There was a rally to be held in support of the strike. The UAW workers at the Ford Plant in St. Paul donated the space for the meeting, and ran the concessions (beer and potato chips, as I recall). Dan told me to show up, and to bring my guitar.
The speakers were pretty awful. One was a leader (read: bureaucrat) of the pilot’s union, then striking against Eastern Airlines, and he bragged (bragged!) that they had pioneered the policy of givebacks–that is, offering to the company to reduce wages and benefits. The other speakers weren’t much better.
Finally, Dan had had enough. As some other bureaucrat was about to speak, he stood up, walked up to the mic like an army, and started talking. There was more passion than science in his speech, but there was a lot of passion. He was mad, fed up, disgusted. He spoke of the need for a labor party, and he spoke of the need for revolutionary leadership in the unions. He mentioned my parents by name, and then mentioned me–asking me to come up and sing my song.

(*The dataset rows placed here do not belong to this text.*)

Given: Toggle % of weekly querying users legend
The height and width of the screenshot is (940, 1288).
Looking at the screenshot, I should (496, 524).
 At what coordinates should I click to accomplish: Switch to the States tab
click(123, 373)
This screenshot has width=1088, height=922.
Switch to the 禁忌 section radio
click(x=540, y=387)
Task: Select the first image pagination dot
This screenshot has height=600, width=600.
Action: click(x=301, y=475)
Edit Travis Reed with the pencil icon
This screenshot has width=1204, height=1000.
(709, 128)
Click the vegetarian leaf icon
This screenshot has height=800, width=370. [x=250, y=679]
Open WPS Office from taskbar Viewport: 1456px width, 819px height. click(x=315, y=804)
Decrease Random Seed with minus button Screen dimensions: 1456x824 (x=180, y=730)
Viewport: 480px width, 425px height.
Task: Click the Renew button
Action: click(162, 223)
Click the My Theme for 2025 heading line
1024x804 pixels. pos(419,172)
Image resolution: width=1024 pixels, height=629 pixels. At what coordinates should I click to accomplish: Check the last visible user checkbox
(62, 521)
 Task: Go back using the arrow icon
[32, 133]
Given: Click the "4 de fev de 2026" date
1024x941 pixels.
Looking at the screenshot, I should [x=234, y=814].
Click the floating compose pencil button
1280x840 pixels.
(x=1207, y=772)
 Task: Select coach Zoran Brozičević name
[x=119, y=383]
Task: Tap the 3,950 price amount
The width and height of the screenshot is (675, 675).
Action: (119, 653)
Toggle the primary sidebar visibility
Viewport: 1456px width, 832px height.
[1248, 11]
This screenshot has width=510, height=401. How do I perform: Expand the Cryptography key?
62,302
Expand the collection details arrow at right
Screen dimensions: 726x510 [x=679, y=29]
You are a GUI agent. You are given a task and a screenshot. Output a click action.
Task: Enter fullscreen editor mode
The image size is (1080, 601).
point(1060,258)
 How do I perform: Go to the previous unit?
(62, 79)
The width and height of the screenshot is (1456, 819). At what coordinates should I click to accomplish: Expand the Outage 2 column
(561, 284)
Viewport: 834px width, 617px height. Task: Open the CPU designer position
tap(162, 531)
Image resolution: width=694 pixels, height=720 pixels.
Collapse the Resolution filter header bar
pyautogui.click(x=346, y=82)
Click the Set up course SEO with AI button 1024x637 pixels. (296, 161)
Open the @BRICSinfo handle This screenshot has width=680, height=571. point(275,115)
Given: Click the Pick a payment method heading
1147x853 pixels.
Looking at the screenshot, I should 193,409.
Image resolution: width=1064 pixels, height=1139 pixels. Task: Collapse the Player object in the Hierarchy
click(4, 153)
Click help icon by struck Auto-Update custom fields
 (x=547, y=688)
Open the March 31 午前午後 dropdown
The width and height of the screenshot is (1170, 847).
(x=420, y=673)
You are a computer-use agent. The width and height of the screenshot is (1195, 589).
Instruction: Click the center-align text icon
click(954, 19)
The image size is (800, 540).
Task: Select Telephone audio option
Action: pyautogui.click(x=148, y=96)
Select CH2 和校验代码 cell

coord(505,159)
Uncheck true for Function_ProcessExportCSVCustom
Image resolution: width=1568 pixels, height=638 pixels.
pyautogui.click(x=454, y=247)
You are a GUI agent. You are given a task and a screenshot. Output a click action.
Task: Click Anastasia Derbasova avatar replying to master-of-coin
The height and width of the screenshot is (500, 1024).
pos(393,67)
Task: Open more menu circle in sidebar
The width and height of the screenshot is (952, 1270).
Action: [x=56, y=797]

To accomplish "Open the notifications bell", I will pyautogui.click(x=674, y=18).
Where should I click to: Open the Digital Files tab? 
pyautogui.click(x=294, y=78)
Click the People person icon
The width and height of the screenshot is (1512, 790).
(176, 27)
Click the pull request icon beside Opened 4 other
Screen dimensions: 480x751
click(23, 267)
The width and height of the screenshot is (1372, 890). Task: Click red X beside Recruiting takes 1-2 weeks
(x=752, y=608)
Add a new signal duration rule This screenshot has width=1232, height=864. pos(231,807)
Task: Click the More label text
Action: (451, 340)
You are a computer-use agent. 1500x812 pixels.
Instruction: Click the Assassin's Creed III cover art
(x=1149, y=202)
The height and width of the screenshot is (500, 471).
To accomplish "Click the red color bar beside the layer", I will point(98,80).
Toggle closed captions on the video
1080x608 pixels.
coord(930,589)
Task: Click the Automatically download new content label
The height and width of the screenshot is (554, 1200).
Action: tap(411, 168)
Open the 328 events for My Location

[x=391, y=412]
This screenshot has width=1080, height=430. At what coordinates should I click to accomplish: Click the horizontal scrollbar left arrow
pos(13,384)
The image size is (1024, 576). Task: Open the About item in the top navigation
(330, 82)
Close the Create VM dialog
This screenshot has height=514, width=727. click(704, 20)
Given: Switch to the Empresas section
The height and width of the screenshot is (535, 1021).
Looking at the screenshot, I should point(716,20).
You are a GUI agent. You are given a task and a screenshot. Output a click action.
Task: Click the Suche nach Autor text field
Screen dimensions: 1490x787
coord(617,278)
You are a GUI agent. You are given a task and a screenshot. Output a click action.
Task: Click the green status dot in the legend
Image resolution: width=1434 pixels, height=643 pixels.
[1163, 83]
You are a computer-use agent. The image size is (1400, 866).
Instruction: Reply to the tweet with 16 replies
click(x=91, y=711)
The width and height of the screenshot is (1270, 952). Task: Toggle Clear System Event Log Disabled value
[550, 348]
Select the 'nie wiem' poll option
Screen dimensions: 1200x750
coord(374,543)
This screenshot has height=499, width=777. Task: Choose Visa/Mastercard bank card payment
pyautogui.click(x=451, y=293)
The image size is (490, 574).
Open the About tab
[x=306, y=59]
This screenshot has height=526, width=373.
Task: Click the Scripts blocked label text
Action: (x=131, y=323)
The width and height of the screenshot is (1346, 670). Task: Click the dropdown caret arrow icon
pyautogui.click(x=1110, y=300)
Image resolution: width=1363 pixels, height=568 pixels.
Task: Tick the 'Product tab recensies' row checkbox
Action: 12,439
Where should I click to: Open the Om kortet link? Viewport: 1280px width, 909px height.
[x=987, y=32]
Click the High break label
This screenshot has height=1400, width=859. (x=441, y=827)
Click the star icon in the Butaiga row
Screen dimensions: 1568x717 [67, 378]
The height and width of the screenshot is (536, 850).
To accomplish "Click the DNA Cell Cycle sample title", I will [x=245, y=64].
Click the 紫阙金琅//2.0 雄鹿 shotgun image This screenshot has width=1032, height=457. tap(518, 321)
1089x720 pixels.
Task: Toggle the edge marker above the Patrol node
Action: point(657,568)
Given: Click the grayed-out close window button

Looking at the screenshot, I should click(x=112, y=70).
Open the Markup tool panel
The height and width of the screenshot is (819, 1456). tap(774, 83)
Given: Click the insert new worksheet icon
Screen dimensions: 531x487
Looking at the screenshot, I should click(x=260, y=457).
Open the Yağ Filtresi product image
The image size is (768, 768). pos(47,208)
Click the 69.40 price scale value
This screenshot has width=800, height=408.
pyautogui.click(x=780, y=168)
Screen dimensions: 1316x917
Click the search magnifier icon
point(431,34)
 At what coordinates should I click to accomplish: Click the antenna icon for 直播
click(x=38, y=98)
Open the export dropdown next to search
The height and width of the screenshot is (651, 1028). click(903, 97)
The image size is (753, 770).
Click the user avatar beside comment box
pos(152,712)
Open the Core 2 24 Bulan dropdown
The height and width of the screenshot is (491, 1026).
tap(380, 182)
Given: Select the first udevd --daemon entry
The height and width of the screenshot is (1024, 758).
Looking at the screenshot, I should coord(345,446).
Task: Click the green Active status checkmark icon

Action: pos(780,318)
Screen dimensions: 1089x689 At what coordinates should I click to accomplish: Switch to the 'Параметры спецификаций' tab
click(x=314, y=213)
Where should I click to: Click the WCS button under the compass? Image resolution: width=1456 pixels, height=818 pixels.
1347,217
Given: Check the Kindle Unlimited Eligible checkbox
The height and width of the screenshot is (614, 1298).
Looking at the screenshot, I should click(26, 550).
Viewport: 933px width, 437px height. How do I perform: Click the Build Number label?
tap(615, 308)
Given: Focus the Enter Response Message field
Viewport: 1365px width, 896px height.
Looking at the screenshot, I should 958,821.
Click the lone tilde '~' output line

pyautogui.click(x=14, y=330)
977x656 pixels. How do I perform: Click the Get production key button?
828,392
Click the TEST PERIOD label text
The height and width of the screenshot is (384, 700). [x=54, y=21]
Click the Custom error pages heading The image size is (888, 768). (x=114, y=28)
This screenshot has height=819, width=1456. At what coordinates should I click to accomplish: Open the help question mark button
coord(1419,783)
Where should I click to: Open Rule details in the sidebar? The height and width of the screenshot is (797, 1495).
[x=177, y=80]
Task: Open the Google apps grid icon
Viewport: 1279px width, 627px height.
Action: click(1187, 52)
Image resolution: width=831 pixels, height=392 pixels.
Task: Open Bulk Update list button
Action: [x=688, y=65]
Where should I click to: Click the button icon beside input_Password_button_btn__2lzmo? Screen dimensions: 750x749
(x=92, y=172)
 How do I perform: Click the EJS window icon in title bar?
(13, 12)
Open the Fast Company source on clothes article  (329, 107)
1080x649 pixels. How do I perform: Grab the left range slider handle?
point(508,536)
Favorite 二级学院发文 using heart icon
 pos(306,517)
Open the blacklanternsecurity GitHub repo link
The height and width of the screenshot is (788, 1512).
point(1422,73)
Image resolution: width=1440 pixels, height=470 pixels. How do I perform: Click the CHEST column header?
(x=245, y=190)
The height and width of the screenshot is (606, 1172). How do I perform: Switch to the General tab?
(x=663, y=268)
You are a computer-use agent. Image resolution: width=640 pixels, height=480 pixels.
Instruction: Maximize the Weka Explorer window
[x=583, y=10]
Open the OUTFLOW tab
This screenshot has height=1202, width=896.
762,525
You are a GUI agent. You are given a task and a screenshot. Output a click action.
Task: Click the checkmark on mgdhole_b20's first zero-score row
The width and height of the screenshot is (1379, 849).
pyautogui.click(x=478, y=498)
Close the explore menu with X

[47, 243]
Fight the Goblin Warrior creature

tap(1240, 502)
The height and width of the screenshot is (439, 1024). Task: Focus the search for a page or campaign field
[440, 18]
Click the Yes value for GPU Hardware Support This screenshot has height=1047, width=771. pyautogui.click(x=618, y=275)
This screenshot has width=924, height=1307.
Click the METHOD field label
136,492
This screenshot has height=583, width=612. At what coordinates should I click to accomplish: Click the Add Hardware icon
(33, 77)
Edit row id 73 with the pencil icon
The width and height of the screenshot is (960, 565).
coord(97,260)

I made a decent job of it; there was a line of bureaucrats–the speakers–against one wall, but I focused on the rows of construction workers from International Falls in front of me, and the Ford workers in back of them. I have no memory of how much or how little applause I got, but as I went to put my guitar away, Dan gave me a nod, and that meant a great deal.
All I was sure of, as I packed up the guitar, was that I really, really wanted a beer.
I walked back to the concession stand. The guy behind the counter, a Ford worker, gave me a nod and a beer. I put a dollar on the counter, but he pushed it back at me. “Your money’s no good here,” he said.
I walked out of the place feeling ten feet tall.